═══ INPUT DATA
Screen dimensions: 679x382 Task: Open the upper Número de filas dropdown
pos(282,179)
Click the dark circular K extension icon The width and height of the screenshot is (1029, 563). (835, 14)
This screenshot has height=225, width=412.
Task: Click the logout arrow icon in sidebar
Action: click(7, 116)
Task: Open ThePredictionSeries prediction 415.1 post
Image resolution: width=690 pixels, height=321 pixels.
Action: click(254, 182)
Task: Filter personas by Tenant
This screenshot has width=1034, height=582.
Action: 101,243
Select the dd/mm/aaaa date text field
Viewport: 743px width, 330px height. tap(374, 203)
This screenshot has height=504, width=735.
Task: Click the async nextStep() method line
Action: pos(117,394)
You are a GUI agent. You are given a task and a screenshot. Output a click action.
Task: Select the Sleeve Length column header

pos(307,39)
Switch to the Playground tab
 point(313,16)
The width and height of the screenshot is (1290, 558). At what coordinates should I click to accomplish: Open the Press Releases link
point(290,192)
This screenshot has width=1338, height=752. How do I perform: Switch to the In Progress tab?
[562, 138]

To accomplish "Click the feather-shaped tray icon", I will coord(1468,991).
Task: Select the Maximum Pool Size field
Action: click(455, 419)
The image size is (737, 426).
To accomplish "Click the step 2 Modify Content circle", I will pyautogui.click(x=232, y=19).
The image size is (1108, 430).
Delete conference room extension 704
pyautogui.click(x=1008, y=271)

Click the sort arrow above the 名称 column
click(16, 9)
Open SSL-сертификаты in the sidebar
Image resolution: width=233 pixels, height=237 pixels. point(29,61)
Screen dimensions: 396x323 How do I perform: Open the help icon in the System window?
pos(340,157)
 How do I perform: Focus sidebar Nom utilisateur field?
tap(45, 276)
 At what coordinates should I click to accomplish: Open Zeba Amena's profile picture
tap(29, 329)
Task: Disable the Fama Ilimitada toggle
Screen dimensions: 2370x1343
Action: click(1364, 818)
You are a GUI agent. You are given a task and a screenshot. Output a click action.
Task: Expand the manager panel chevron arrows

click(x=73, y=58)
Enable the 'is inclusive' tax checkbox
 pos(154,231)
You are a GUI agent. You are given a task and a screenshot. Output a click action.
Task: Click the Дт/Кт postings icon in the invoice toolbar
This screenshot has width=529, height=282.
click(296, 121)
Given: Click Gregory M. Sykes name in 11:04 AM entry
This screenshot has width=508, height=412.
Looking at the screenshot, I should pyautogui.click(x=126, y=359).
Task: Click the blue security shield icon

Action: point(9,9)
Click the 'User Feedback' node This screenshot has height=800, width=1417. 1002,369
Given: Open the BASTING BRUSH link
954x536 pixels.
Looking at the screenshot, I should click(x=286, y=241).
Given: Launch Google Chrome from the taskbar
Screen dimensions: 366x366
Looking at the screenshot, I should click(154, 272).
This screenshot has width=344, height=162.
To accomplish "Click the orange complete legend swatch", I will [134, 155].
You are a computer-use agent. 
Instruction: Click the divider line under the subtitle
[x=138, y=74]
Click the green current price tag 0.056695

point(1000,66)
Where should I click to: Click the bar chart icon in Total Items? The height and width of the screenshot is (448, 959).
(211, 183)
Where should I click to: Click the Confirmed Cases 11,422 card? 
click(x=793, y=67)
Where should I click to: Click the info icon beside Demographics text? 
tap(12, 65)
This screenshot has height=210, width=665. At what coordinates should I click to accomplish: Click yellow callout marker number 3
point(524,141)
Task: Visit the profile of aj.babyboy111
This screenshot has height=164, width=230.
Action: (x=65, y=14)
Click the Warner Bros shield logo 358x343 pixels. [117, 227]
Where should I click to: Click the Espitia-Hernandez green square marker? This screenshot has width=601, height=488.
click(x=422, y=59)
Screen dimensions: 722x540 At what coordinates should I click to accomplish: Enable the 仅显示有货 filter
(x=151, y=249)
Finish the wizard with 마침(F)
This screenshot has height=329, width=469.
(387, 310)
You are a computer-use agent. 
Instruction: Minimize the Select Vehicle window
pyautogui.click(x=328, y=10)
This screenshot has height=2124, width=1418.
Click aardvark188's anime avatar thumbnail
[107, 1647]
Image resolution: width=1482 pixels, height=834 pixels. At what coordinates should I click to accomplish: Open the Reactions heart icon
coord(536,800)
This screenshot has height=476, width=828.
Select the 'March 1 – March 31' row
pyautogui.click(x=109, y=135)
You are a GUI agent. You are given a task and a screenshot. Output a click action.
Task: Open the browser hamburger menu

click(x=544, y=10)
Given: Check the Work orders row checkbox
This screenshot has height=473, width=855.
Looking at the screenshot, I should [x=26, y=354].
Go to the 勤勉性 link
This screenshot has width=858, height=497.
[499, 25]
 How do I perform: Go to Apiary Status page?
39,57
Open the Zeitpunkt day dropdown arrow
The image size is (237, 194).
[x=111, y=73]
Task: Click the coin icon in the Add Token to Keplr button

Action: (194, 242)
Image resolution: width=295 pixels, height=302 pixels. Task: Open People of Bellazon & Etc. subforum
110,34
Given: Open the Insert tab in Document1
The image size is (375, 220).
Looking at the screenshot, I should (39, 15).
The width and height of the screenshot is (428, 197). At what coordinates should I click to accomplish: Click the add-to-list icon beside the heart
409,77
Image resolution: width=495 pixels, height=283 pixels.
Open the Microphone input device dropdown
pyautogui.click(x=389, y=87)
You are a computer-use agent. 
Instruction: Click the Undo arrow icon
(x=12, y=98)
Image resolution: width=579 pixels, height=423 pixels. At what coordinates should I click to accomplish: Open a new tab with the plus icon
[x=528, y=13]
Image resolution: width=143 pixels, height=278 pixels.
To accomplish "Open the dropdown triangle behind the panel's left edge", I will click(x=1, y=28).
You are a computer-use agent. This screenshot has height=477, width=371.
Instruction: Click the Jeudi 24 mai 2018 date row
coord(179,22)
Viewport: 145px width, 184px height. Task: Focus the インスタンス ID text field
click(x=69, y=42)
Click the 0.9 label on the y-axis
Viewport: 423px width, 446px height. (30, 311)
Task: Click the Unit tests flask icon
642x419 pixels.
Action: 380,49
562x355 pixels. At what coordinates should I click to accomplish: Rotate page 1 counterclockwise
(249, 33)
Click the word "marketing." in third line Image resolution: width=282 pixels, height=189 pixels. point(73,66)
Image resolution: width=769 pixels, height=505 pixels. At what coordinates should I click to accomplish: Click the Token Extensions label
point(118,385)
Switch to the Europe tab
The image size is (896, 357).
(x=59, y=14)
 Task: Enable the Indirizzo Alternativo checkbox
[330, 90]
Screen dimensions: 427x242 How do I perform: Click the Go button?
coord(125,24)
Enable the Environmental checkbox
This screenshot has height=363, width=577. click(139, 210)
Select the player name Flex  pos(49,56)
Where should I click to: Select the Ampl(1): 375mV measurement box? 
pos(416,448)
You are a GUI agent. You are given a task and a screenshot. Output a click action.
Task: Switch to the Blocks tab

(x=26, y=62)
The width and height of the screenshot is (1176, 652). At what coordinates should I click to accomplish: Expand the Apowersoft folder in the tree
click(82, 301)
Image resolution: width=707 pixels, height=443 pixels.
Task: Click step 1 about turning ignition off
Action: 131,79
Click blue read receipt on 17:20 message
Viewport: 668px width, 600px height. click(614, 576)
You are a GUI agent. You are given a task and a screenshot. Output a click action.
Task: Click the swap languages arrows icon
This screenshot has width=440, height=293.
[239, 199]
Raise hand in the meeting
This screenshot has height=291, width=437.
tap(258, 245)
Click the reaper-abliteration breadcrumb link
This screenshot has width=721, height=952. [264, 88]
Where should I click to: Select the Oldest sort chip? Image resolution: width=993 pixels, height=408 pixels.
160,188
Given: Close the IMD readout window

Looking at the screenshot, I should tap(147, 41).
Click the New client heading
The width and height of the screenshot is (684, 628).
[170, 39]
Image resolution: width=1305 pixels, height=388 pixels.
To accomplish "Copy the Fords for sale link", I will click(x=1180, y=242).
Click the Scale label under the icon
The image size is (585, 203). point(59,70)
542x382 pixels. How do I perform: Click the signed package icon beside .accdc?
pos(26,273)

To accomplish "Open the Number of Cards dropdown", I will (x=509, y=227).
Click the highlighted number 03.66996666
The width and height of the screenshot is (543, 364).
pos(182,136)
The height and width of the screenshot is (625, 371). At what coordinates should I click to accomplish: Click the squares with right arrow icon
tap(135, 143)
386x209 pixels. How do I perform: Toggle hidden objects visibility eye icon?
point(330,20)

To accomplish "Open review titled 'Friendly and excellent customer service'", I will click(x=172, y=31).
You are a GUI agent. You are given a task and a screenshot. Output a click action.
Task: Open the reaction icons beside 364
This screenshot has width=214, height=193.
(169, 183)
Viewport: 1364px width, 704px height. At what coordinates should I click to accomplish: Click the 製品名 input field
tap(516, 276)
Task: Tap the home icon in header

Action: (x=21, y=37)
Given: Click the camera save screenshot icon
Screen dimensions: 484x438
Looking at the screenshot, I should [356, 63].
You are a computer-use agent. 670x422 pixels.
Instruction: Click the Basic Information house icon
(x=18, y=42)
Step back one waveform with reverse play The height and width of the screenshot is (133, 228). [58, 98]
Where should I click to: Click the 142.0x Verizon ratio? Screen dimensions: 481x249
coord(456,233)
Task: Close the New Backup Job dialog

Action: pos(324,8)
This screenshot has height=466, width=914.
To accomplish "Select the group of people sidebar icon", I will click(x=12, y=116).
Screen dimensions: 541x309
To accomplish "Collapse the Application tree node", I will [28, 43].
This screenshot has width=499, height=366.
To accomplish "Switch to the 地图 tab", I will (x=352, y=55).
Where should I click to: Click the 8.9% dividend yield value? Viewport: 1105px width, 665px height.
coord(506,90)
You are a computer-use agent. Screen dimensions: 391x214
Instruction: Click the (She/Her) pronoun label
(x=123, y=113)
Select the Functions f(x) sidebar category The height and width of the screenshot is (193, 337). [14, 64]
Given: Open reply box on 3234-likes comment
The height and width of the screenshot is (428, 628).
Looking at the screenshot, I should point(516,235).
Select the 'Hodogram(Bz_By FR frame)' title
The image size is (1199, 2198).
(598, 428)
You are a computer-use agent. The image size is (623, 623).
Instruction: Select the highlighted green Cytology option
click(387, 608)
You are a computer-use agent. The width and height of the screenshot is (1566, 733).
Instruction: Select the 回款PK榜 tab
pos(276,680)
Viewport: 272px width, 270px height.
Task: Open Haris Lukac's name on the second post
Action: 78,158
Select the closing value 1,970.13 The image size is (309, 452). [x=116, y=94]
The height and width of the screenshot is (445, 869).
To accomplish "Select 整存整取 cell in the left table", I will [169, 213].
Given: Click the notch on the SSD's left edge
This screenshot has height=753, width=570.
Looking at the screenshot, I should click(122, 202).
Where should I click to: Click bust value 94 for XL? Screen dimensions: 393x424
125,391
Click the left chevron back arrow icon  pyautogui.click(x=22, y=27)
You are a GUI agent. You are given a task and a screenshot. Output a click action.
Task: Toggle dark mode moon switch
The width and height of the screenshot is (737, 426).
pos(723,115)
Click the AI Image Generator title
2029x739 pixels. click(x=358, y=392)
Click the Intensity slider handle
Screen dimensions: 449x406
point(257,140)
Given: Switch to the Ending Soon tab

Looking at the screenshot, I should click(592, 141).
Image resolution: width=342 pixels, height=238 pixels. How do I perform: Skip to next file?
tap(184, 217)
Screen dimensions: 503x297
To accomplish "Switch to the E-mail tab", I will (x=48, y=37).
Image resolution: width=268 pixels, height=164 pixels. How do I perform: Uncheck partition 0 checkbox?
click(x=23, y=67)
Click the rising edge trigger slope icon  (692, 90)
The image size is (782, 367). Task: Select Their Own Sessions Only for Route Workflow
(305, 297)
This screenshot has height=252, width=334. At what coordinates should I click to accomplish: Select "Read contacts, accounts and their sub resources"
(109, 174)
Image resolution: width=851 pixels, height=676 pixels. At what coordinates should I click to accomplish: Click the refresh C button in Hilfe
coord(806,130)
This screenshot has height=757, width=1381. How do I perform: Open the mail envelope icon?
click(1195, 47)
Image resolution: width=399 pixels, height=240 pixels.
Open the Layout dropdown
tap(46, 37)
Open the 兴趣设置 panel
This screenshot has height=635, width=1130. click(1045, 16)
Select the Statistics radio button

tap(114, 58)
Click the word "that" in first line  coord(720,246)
══════
* **ASSIGNED TASK**: Starting at the line that contains "Open the 兴趣设置 panel", output every remaining line of the data exactly, and stop after the last one.

* **RESPONSE TO THE EXERCISE**:
Open the 兴趣设置 panel
This screenshot has height=635, width=1130. click(1045, 16)
Select the Statistics radio button

tap(114, 58)
Click the word "that" in first line  coord(720,246)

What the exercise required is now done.